Deep Dive: How the Court Reached Its Decision
Understanding the Employment Security Act
The court's analysis centered around the interpretation of the Employment Security Act, which aims to provide financial support to individuals who are unemployed through no fault of their own. Under this Act, employers are required to pay unemployment insurance taxes for individuals classified as employees. The central issue was whether Drs. Loretta and Louise DeFelice were employees under this Act or if they were partners in Dr. Armand DeFelice's dental practice. The court scrutinized the nature of the relationships and agreements between the parties to determine if the Act's requirements for employment status were met. The focus was on whether there was a valid partnership that would exempt Dr. Armand from paying unemployment taxes, as partners are not considered employees under the Act.

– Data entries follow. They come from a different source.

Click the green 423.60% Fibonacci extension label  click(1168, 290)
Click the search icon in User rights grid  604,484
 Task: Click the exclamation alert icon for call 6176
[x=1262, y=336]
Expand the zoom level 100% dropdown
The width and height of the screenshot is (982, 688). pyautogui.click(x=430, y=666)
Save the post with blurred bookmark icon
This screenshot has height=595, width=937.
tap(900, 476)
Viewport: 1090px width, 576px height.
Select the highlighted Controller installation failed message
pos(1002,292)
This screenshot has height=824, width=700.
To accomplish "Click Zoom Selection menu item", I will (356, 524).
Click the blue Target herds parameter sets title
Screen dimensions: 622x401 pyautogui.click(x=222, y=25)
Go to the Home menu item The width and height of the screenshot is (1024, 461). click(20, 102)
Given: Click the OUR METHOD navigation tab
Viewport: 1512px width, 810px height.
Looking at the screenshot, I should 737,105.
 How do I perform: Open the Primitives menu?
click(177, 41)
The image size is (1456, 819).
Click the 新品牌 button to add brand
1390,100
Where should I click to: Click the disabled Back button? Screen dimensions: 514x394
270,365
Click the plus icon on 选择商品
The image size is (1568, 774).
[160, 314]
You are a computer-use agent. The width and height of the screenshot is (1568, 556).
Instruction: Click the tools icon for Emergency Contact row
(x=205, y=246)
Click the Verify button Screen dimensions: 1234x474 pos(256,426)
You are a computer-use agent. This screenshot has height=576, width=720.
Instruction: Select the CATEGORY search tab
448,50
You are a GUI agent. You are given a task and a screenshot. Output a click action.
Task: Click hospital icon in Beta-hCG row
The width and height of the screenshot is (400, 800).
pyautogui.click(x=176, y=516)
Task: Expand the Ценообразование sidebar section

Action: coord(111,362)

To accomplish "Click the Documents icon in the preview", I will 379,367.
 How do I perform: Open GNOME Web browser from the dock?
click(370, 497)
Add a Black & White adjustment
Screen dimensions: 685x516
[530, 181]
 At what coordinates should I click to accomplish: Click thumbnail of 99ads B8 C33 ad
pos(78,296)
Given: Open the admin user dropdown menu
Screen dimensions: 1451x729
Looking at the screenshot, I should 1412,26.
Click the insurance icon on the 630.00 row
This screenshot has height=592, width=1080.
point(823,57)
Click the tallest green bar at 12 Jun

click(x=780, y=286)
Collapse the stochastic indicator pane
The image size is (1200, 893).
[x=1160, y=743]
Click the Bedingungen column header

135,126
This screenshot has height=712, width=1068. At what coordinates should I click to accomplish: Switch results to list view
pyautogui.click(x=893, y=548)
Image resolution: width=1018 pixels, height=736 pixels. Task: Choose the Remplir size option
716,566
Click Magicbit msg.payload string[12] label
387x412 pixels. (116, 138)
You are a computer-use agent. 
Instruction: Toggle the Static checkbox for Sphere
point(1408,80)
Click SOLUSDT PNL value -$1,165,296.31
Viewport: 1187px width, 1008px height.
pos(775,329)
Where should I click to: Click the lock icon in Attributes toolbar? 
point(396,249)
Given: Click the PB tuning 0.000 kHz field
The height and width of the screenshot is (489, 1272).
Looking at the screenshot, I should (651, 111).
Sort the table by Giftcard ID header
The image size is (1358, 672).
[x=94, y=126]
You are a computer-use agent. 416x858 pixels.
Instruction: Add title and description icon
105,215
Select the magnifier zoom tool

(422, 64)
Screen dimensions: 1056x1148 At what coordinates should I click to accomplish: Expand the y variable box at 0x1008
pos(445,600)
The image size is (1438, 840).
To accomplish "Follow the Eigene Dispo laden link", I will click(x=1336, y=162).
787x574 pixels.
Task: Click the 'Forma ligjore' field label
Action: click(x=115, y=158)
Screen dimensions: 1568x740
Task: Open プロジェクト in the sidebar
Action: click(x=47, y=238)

Interpretation of Association Agreements
The court placed significant weight on the association agreements that Dr. Armand had entered into with Drs. Loretta and Louise. These agreements explicitly stated that the parties were not partners, which was a critical factor in determining their employment status. The agreements outlined specific responsibilities and compensation structures, such as a percentage of production, which were more indicative of an employer-employee relationship than a partnership. The court noted that the agreements provided a clear framework for the working relationship, and there was no evidence that these agreements had been altered or terminated to form a partnership. By deferring to the written agreements, the court reinforced the principle that clear and explicit contractual terms play a crucial role in classifying employment relationships.
Control and Financial Arrangements
In assessing the nature of the working relationship, the court considered the level of control Dr. Armand exercised over the dental practice's financial and operational aspects. Dr. Armand retained control over billing and financial matters, which suggested an employer-employee dynamic rather than co-ownership typical of a partnership. The payments to Drs. Loretta and Louise, reported as miscellaneous income on IRS Form 1099s, further supported the classification as employees. The court emphasized that genuine partnerships typically involve shared control and financial decision-making, which were absent in this case. This control aspect was pivotal in affirming the commissioner's decision that Drs. Loretta and Louise were employees.
Lack of Partnership Elements
The court found no evidence of a valid partnership agreement between Dr. Armand and Drs. Loretta and Louise. Essential elements of a partnership, such as joint ownership, shared control, and shared losses, were lacking. The court noted that Drs. Loretta and Louise did not share in the dental practice's losses, as they received a fixed percentage of their production regardless of whether patients paid their bills. The absence of shared losses and the maintenance of the practice as a sole proprietorship were inconsistent with operating as a partnership. The court concluded that without these fundamental partnership elements, the claim of a partnership did not hold.
Deference to the Commissioner's Findings
The court deferred to the factual findings and credibility determinations made by the commissioner, which were supported by substantial evidence. The court applied the substantial evidence standard, which requires that the findings be reasonable and based on the whole record. The court emphasized that it would not re-weigh evidence or assess witness credibility, as these are within the commissioner's purview. The court found that the commissioner's decision was neither arbitrary nor capricious, as it was based on a thorough examination of the agreements, financial arrangements, and control aspects of the working relationship. By affirming the commissioner's decision, the court highlighted the importance of deference to administrative expertise in factual determinations.